Inschriftenkatalog: Die Inschriften der Stadt Halle an der Saale

Katalogartikel in chronologischer Reihenfolge.

DI 85: Halle/Saale (2012)

Nr. 21 Moritzkirche um 1416 (?)

Beschreibung

Skulptur einer Schmerzensmutter aus Sandstein, heute an der Nordostseite des nördlichen Nebenchores aufgestellt. Ein in schweren Falten fallender Mantel verhüllt die Figur und ist auch über das in Trauer gesenkte Haupt gezogen. Die Trauernde hat den Mantel mit beiden Händen vor der Brust zusammengerafft und zum Gesicht geführt, um die Tränen zu trocknen. Hinter dem Kopf befindet sich ein runder, mit konzentrischen Kanneluren versehener Nimbus. An dem hohen fünfseitigen Sockel ein Meistervermerk eingehauen und eine gestückelte Schlange in flachem Relief abgebildet. Der Sockel beschädigt; Fassungsreste.

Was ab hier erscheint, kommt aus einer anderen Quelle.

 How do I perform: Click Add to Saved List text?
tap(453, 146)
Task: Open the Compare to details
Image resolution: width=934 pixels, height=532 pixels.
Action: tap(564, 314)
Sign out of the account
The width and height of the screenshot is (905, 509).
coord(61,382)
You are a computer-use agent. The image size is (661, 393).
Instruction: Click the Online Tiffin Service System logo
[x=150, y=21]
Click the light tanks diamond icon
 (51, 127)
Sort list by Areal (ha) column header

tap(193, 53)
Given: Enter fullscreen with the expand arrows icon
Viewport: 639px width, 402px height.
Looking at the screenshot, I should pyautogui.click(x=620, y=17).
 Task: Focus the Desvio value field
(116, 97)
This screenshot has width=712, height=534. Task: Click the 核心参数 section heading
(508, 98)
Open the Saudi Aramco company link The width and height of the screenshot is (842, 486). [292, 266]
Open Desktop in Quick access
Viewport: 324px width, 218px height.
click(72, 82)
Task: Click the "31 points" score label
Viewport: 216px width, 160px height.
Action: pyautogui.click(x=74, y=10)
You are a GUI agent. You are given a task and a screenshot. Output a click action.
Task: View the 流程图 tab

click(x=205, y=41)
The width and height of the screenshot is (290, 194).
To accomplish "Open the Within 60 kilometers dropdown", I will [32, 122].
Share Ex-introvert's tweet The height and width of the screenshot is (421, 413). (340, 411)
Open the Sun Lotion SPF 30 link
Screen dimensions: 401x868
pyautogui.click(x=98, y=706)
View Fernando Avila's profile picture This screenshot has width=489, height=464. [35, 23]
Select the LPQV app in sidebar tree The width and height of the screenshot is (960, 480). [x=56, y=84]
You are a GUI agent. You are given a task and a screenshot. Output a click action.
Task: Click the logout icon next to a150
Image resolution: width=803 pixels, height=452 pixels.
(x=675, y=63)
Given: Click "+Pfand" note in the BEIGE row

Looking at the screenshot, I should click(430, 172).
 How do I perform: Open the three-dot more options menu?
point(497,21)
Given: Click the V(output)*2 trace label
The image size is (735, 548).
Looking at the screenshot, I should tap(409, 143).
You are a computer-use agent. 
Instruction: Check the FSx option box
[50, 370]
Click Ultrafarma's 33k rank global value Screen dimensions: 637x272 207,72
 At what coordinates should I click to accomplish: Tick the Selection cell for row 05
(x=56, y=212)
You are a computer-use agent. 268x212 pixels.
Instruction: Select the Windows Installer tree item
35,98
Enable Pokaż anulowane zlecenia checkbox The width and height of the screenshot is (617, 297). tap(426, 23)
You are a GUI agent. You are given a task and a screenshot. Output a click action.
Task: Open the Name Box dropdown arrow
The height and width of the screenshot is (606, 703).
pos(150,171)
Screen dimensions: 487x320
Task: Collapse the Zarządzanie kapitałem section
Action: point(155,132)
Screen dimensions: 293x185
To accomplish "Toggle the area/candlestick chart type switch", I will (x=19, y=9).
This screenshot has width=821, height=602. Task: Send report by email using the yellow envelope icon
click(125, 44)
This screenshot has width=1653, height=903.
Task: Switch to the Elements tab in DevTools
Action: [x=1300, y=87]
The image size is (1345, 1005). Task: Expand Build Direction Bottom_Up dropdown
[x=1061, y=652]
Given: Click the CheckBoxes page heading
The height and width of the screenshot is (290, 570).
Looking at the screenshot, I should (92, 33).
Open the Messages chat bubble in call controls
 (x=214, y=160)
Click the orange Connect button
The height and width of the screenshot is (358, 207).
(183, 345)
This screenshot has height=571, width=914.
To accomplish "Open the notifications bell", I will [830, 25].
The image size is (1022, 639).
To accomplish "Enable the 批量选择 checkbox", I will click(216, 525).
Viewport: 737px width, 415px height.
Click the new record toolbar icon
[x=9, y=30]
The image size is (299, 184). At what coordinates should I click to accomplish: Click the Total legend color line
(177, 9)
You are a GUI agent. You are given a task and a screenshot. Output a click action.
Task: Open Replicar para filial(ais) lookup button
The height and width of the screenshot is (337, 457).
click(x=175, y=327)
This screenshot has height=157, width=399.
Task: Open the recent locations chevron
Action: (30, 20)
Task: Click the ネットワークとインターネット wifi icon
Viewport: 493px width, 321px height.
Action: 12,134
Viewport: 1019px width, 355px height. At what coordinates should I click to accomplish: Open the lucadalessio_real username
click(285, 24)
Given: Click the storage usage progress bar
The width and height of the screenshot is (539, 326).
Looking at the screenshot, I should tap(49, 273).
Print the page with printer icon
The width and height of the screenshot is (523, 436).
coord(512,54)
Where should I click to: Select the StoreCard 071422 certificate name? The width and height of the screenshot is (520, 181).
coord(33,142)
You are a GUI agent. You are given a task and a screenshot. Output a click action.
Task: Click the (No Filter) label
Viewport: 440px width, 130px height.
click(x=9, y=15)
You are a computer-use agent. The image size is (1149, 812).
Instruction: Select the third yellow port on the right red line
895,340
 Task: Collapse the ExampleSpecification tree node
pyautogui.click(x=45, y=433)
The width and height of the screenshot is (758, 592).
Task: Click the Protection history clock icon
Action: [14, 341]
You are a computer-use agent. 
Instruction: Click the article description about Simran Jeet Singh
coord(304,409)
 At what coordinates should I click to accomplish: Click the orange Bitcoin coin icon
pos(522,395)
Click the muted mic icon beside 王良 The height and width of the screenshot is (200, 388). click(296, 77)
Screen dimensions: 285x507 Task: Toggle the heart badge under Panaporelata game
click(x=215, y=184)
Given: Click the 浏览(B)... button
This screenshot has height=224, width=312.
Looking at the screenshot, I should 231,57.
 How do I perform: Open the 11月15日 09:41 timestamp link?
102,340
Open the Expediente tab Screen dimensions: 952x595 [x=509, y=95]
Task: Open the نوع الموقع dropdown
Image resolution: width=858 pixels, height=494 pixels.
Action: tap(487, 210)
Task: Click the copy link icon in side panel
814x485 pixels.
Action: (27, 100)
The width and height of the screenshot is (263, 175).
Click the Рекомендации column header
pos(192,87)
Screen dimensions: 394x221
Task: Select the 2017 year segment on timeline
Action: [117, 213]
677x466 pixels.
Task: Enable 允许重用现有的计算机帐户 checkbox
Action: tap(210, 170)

Maße: H.: 217 cm; B.: 60 cm; T.: 35 cm; Bu.: 4 cm.

Schriftart(en): Gotische Minuskel mit Versal der gotischen Majuskel.

  1. Conra[dus · me · f]ecit ·

Übersetzung:

Conrad hat mich gemacht.

Kommentar

Die ergreifende Skulptur gehört zu einer Gruppe von fünf signierten Bildhauerarbeiten Conrads von Einbeck (Nr. 19, 20, 23, 24),1) von denen drei auch datiert sind. Das Marienbild entstand vermutlich als Pendant zu dem Schmerzensmann, der inschriftlich auf 1416 datiert ist (Nr. 20). Die Schmerzensmutter entsprang dem Bedürfnis der Passionsmystik nach Verbildlichung der mitleidenden Gottesmutter. Ihre Gegenüberstellung zum Schmerzensmann steht in der Tradition des Dialogs zwischen Jesus und seiner Mutter auf dem Kreuzweg. Einzeldarstellungen der Maria sind allerdings selten.2) Der hier gewählte ikonographische Typus erinnert sehr an die Marienbilder der Kreuzigungsgruppen.3) Die Abbildung einer zertretenen Schlange am Sockel der Figur geht vielleicht auf einen Passus im Speculum humanae salvationis zurück, in dem es in Anlehnung an PsG 90,13 heißt, „super aspidem et basiliscum, tu, Maria, ambulabis“.4)

Anmerkungen

  1. Zu C. v. Einbeck s. Nr. 13. Zur vorliegenden Skulptur s. auch Michael Stuhr, in: Katalog Köln 2, 1978, S. 575 f.
  2. Vgl. LdK 6, 1996, S. 495–497.
  3. Gerstenberg 1929, S. 10 meint sogar, daß die Figur „von einer Kreuzgruppe allein übrig geblieben“ sei.
  4. Vgl. Schadendorf 1953, S. 102.

Nachweise

  1. Schubart 1662, fol. E1r.
  2. Olearius 1667, S. 196.
  3. Dreyhaupt 1, 1749, S. 1085.
  4. Büsching 1819, S. 391.
  5. Heydemann 1882, Sp. 21.
  6. BKD Prov. Sachsen NF 1, S. 134.
  7. Gerstenberg 1929, S. 11.
  8. Schadendorf 1953, S. 85.
  9. Schadendorf 1963, S. 36 (unvollständig).
  10. Soffner 1994, S. 18 (unvollständig).
  11. Bartusch 1998, S. 87 (Nr. 5).

Zitierhinweis:
DI 85, Halle/Saale, Nr. 21 (Franz Jäger), in: www.inschriften.net, urn:nbn:de:0238-di085l004k0002102.